Bebeğinizin genetik makyajının gebe kaldığında belirlendiğini biliyor muydunuz?Sperm yumurtayla tanıştı, küçük çocuğunuzun genetik kodu - DNA - oluşmaya başladı.23 çift kromozomdan oluşur.Bazen, ekstra kromozomlar karışıma girer ve trizomi adı verilen bir şeyle sonuçlanabilir.

Edwards sendromu Trisomy 18 olarak da bilinir..İşte bu sendromun semptomları, buna neden olan şey ve tanıdan sonra ne bekleyebileceğiniz hakkında daha fazlası.

Trizomi 18 nedir? Trisomy 18, Amerika Birleşik Devletleri'nde her 3.315 doğumda yaklaşık 1'i etkileyen nadir bir genetik bozukluktur.- Her yıl yaklaşık 1.187 bebek.

Tipik gelişimde, bir bebek gebe kalma sırasında ebeveynlerinden 23 çift kromozom alır - 22 otozom denir ve 1 set seks kromozomlarından (x ve/veya y'ye bağlı olarak 1 set oluşur.

“Trizomi” kelimesi üç beden anlamına gelir.Kromozomun her zamanki ikisine karşı üç kopyası olduğunda, bir dengesizlik yaratır.Sonuç olarak, bazıları bebek doğduktan sonra düşük, ölü doğum veya ölüme yol açabilecek bazı yapısal değişikliklerle bir bebek doğabilir.vücutta.Buna tam trizomi 18 denir ve daha ciddi sağlık sonuçlarına neden olur.

mozaik trizomi 18, sadece vücuttaki bazı hücreler ekstra kromozom içerdiğinde gerçekleşir.Trizomi 18'li bebeklerin yaklaşık yüzde 5'i mozaik formuna sahiptir.Bu genellikle daha hafif düzensizliklere ve daha uzun yaşam beklentisine yol açar.

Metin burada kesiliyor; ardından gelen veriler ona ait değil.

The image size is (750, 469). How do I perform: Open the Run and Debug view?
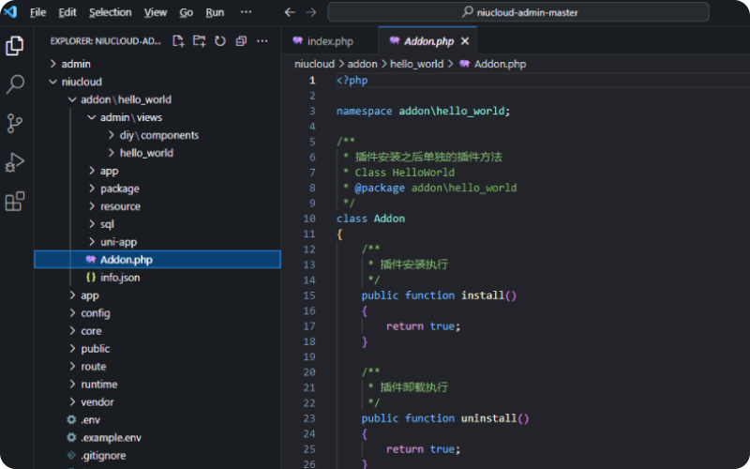tap(15, 162)
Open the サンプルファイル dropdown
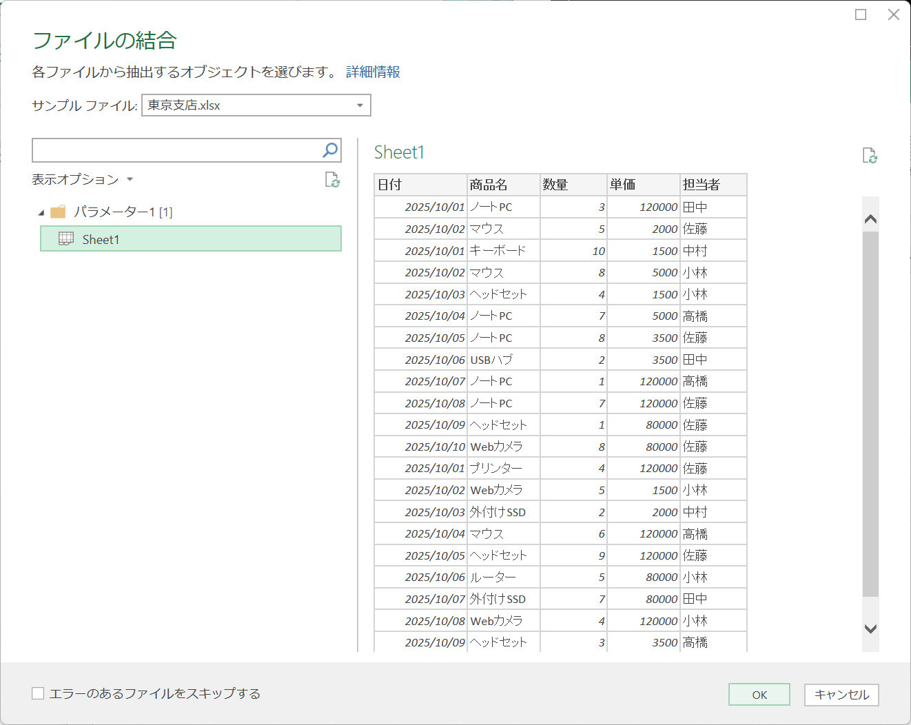This screenshot has width=911, height=725. pos(359,105)
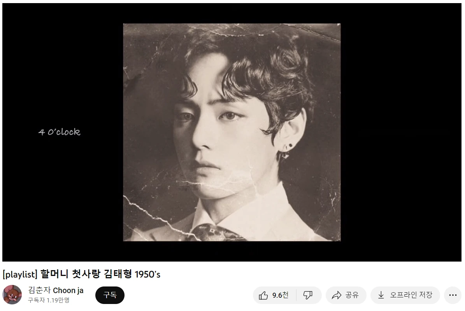Viewport: 465px width, 311px height.
Task: Open the 김춘자 Choon ja channel link
Action: point(56,290)

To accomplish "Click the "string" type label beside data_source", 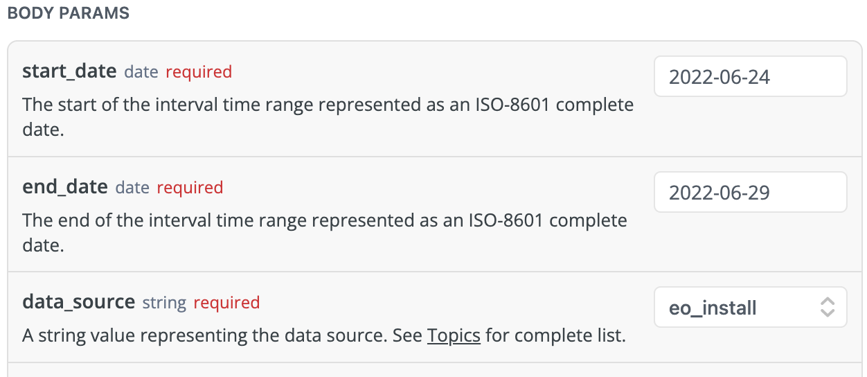I will (164, 303).
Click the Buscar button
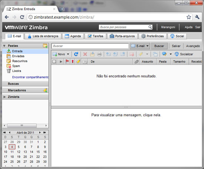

Kısmi trizomi 18, kromozom 18'in ekstra bir kopyası başka bir kromozoma bağlandığında gerçekleşir.Yine, sendromun şiddeti, trizomiden etkilenen toplam hücre sayısıyla ilişkili olma eğilimindedir.Bu nedenle, kısmi bir trizomi daha az ciddi etkilere ve daha uzun yaşam beklentisine sahip olma eğilimindedir.

Trisomy 18'in semptomları nelerdir?

Bebeğinizde Edwards sendromu varsa hamileliğinizde farklı bir şey fark etmeyebilirsiniz.Aslında, doktorunuz belirli doğum öncesi tarama testlerini sipariş edene kadar bebeğinizin teşhisi hakkında bilgi edinebilirsiniz:

Hücre içermeyen DNA tarama

Ultrason

Amniyosentez
  • Bazı aileler, çocuklarının tanısını doğuma kadar tanısını keşfetmezler., aşağıdaki fiziksel özellikler şunları içerebilirse:
  • Düşük doğum ağırlığı
Düşük kas tonusu

Daha küçük kafa
  • Geniş ayarlı gözler
  • Küçük alt çene
  • yarık dudak veya damak




  • el sorunları,Diğer parmakların üstünde birinci veya ikinci ve beşinci parmaklar gibi
  • Rocker Alt Ayaklar
  • Çapraz Bacaklar
  • Kısaltılmış göğüs kemiği

Diğer sağlık sorunları şunları içerebilir:

  • Besleme veya emme zorlukları
  • Kilo kazanma sorunu (ayrıca bilinengelişmeme olarak)
  • Conjenital kalp sorunları, ventriküler septal defekti
  • kriptorşidizm - istenmeyen testisler
  • Korneaların, küçük gözlerin, şaşılık (çapraz gözler) veya nystagmus'un (kontrolsüz göz hareketlerinin) bulutlanması gibi göz veya görme sorunları
  • İşitme kaybı
  • Nöbetler
  • Gastrointestinal sorunlar
  • Kanserli tümörler, özellikle dee Böbrekler ve Karaciğer

Trisomy 18'e neden olan şey nedir?

Trizomi 18, vücutta kromozom 18'in ekstra bir kopyasına yol açan herhangi bir durumdan kaynaklanır.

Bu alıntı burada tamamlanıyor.